Monday, July 31, 2006

Paradoxy

From chapter 5 of Paradoxy – coming to grips with the contradictions of Jesus, by Tom Taylor. Published by Baker Books 2006

Haiti has been identified as the poorest country in the Western hemisphere. When parents died, their children were sent or sometimes voluntarily went to a relative or neighbour who agreed to take them in. However, most adults could not afford to take on more mouths to feed, minds to educate, or bodies to clothe. The result was that these children entered homes where they received only the bare essentials to survive. They were expected to work for the family, who kept them at emotional and physical arm’s length.

The Haitian Creole term for such children was ‘house children.’ Their status was little more than indentured household slaves. Haitian adults housing such children explained to me the unwritten rule that these children were not to be touched or spoken to affectionately. They typically lived behind the house, either in a shed or sometimes under a simple lean-to. They took their meals by themselves and otherwise lived a life of doing chores on demand. I had heard about many instances of abuse of these house children.

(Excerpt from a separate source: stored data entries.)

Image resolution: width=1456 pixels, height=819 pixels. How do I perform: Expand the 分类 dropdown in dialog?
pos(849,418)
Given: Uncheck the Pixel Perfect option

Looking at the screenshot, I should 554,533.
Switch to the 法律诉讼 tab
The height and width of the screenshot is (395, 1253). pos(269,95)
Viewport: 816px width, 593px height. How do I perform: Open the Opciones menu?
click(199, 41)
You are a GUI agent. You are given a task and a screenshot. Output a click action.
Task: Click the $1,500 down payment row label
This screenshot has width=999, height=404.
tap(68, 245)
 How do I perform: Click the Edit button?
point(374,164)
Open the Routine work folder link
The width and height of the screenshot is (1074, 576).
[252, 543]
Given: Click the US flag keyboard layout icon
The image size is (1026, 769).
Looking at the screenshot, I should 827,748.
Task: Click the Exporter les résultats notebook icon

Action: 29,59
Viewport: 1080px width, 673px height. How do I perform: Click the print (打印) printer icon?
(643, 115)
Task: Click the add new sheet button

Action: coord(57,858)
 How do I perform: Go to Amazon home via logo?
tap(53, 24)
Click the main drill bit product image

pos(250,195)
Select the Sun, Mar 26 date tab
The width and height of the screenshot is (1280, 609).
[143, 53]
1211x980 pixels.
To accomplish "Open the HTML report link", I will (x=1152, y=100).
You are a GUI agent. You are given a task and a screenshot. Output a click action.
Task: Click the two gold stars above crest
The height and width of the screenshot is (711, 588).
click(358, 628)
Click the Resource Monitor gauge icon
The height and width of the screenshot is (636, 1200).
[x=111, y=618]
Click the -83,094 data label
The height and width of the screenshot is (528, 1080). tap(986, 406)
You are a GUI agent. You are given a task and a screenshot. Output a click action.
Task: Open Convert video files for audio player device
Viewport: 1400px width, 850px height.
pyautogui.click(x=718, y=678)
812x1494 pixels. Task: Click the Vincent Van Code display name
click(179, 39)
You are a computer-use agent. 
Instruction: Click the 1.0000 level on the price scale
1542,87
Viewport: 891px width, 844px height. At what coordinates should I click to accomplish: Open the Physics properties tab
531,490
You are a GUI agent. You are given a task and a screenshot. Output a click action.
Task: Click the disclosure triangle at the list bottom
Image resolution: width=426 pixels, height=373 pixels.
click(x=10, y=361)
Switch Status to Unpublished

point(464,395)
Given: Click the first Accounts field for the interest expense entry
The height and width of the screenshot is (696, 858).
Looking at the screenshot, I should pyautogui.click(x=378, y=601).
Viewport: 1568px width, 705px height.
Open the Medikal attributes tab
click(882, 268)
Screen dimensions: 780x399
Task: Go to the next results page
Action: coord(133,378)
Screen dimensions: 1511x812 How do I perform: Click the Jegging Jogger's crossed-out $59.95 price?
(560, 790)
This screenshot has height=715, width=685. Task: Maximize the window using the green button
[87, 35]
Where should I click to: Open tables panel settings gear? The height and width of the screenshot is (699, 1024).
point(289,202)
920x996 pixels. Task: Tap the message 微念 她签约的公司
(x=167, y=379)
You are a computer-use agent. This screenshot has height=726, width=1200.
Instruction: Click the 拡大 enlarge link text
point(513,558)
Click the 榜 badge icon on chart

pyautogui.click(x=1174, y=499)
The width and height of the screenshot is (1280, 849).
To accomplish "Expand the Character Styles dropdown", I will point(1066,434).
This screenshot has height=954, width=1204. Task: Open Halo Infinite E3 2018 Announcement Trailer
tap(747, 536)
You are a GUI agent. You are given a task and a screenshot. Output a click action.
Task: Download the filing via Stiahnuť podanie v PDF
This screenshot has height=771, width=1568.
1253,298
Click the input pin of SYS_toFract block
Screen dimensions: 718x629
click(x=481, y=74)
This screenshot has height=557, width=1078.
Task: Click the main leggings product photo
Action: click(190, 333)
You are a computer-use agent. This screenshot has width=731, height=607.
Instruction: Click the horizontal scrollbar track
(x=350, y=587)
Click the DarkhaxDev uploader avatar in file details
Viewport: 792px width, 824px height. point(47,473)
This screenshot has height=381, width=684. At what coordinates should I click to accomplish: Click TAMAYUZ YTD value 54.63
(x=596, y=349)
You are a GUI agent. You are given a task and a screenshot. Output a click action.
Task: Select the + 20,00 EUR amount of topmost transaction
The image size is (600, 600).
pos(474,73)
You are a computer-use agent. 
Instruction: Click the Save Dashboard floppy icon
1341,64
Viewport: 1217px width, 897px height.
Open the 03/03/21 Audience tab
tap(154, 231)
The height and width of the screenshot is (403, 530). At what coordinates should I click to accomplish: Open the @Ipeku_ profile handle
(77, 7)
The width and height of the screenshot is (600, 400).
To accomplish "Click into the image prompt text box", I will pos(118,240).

As I sat at a table talking to the father of the family where the little girl with the blank eyes lived, I said ‘hi’ to her and asked in Creole what her name was. She stared at the floor, a wary expression of fearfulness on her face. To my distress, the father sternly demanded that she respond. She shuffled over to me and extended a limp hand for me to shake, never looking up from the floor.

When I questioned the family about it later, they argued the rationale for such treatment of house children. Families with such kids cannot afford to raise them as their own and certainly cannot afford to send them to elementary school, which at that time would have cost about twelve dollars per month and would have provided them with a new, clean school uniform and a daily meal. The parents of house children cannot promise them much of a future, so why get their hopes up? They should be grateful, so the argument went, to have a place to stay and meals to sustain them.

I countered their arguments, decrying as persuasively as I could their innocent and young status, as well as the lack of compassion in the house child practice. But it was an uphill battle, always met with the same rejoinder: as a wealthy American, I could not possibly understand.

As I flew back to the United States after living in Haiti for several months, I stared out the window. Seven hundred miles. Just seven hundred miles off the coast of one of the world’s wealthiest countries. That’s how far Haiti is from Miami. If the Haitians living in their poverty only knew. Yet after living and working among Haitian people, watching their hardships, rubbing shoulders with them in their burdensome poverty, and seeing their desperation now juxtaposed to the lavish wealth of even the average American on the plane, I was threatened by fatalistic hopelessness for the Haitians’ circumstances. I could do little more than weep for them. And that I did.